Düzce Konuralp Film Festivali ve Prof. Dr. Ceyhan Kandemir
Film festivallerinin amacı; hikayeleri ve olayları film çekmek isteyen yönetmenlere alan açmak ve her kültürden bireyin, derdini tasasını milyonlara duyurmasını sağlayan platform yaratırken yeni hikaye anlatıcılarına destek vermektir. Tabi bu bağlamda aslında en karlı olan seyircidir. Seyircinin yani toplumun bu konuda bilgisi olur belki bu konuda söz sahipleri de bu konuya eğilirler.

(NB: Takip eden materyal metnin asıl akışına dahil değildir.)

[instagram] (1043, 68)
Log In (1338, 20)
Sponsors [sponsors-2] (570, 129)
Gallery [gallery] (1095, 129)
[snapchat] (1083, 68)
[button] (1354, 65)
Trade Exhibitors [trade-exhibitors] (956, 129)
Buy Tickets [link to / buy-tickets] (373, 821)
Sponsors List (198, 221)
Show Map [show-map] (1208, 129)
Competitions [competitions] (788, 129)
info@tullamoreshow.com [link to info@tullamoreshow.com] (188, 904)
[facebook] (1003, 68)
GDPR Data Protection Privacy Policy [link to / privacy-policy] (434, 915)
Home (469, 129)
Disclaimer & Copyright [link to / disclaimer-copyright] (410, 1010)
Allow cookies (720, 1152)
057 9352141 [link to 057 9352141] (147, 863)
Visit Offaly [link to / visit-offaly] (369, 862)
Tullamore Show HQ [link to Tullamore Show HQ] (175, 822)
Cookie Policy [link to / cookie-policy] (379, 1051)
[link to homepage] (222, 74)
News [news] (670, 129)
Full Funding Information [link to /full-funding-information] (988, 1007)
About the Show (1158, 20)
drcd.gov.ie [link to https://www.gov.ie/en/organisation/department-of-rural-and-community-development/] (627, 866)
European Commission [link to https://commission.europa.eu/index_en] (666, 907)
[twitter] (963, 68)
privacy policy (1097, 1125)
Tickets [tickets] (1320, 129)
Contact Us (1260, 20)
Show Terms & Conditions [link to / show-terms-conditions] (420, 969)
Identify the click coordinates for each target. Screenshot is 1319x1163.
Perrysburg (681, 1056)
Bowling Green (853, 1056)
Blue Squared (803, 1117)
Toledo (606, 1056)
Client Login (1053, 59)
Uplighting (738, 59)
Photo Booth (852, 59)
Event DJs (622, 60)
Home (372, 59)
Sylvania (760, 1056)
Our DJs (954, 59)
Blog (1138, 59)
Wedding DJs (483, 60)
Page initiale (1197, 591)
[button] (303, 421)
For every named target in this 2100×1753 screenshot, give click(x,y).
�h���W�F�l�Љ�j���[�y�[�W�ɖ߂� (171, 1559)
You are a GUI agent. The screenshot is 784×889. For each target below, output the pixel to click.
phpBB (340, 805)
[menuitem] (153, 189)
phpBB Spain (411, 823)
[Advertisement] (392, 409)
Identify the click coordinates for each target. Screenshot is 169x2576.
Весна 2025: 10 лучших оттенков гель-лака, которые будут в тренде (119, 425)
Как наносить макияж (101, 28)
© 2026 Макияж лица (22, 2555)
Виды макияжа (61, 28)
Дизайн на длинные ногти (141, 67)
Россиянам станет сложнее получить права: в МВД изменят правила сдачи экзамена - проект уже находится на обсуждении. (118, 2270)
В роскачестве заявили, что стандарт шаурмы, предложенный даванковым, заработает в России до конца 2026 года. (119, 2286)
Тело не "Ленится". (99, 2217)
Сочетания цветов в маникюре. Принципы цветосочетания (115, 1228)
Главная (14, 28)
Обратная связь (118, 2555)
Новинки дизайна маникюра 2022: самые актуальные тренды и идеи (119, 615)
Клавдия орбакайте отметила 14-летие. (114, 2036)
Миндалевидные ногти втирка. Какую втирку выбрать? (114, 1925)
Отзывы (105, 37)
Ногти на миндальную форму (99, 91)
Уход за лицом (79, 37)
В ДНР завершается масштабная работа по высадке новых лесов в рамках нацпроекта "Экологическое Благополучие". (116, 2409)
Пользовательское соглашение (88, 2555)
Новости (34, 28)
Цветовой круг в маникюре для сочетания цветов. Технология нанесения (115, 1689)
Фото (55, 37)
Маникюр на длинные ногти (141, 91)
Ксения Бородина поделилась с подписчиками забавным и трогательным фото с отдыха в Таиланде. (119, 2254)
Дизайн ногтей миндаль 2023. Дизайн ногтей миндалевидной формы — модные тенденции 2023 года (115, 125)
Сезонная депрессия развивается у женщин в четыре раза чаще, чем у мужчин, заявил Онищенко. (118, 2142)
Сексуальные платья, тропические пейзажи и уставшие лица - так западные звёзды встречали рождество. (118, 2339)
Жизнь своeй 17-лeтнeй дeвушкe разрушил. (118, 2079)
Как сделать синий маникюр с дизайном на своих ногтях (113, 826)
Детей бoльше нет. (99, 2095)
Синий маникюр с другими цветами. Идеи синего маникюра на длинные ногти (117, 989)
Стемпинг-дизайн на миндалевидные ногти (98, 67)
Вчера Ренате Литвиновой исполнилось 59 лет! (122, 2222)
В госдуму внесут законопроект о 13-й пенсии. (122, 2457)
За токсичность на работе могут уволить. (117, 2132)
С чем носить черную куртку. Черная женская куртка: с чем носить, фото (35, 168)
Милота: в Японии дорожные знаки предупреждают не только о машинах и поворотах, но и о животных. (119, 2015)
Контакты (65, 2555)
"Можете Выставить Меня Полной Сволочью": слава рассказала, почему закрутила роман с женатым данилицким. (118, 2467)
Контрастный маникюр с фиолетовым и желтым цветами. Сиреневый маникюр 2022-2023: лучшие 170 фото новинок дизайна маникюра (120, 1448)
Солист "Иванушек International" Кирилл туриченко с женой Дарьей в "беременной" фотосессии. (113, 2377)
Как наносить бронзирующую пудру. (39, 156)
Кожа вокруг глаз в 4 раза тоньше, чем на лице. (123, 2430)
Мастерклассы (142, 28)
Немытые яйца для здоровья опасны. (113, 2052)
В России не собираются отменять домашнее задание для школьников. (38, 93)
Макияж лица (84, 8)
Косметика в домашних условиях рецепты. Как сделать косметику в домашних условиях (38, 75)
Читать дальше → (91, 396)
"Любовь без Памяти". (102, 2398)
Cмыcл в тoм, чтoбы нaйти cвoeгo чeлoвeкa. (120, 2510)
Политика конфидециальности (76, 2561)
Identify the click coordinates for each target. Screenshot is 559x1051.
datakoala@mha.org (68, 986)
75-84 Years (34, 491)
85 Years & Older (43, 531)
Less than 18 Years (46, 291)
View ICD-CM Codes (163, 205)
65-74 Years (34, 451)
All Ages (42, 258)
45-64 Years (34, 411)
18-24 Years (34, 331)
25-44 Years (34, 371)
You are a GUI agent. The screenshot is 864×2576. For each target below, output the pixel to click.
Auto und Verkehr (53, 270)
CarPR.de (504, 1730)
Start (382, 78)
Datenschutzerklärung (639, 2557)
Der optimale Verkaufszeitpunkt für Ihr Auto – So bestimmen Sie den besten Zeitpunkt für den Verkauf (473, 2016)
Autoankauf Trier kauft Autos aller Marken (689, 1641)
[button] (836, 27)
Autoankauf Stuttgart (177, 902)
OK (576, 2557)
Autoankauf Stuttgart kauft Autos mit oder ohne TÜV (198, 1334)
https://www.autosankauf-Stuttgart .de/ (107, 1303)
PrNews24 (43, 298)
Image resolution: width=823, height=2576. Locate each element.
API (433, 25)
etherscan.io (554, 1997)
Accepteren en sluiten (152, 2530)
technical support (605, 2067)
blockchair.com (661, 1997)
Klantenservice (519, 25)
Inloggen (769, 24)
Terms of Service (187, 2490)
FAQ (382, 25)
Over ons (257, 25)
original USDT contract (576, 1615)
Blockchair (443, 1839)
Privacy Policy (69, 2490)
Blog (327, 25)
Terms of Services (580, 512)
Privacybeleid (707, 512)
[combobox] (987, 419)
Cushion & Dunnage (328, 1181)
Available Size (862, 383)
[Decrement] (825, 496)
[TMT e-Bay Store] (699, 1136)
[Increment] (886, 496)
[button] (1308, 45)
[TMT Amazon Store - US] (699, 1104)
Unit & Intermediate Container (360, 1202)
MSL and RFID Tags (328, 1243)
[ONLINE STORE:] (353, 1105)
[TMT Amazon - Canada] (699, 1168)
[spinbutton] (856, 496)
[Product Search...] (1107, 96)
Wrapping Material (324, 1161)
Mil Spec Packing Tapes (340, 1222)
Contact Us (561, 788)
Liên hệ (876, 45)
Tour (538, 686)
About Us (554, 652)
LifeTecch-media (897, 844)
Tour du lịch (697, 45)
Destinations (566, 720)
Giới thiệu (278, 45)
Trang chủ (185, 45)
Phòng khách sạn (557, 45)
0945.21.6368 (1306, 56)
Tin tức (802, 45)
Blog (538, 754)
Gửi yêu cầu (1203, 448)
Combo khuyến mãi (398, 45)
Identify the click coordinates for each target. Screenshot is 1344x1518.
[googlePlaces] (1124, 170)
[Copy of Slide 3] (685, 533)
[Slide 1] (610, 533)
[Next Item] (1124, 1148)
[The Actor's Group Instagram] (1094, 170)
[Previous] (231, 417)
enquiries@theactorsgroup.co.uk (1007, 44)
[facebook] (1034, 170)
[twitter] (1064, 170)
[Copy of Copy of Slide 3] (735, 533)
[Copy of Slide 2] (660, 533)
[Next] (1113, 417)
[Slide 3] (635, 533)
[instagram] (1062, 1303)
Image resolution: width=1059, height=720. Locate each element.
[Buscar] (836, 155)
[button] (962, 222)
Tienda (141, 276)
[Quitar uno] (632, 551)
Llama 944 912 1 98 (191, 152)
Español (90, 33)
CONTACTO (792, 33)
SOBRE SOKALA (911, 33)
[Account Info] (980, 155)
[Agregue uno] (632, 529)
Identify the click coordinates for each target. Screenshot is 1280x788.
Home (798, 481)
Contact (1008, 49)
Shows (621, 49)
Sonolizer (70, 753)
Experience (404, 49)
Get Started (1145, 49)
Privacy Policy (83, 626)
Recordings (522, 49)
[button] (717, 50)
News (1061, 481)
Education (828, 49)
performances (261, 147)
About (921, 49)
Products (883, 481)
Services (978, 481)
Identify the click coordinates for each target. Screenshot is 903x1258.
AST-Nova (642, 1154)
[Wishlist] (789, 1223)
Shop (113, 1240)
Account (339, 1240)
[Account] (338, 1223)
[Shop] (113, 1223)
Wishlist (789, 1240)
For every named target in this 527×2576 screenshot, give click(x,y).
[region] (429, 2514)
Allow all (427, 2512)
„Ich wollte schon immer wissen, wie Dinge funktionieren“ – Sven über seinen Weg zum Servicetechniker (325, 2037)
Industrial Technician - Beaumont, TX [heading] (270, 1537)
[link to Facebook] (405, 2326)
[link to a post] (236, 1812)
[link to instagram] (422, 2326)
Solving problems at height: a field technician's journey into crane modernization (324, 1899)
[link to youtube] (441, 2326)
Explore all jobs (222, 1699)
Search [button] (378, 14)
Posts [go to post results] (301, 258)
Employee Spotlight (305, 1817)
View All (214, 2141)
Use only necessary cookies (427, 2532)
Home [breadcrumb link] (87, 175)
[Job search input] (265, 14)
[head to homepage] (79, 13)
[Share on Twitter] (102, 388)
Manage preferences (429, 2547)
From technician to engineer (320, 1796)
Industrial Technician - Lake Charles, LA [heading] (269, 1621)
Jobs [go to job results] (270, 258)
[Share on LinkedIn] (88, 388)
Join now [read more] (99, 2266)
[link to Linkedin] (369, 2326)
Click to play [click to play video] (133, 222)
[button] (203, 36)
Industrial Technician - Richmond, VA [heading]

Bu sene (2025), Berlin film festivali dönüşünde Düzce’de ilk yapılacak olan Düzce Konuralp film festivalinin basın lansmanına katıldım, soğuk hava ve kar yağışı eşliğinde küçük bir gezide 25 yaşındaki bu şehri tanıma fırsatım oldu. Düzce Valisi Selçuk Aslan ve Düzce Üniversitesi Rektörü, Belediye Başkanı yapmak istedikleri festival hakkında bilgilendirici misyon ve vizyonları hakkında bilgi aldık.
Bu çalışmada beni en çok sevindiren İstanbul Üniversitesi, Sinema Televizyon bölüm başkanı Prof. Dr. Ceyhan Kandemir’in Festival koordinatörü olması ve basın ve PR’da ise yıllardır festivallerde basın koordinasyonu ile ilgilenen Atakan Metin’in olması beni daha çok heyecanlandırdı.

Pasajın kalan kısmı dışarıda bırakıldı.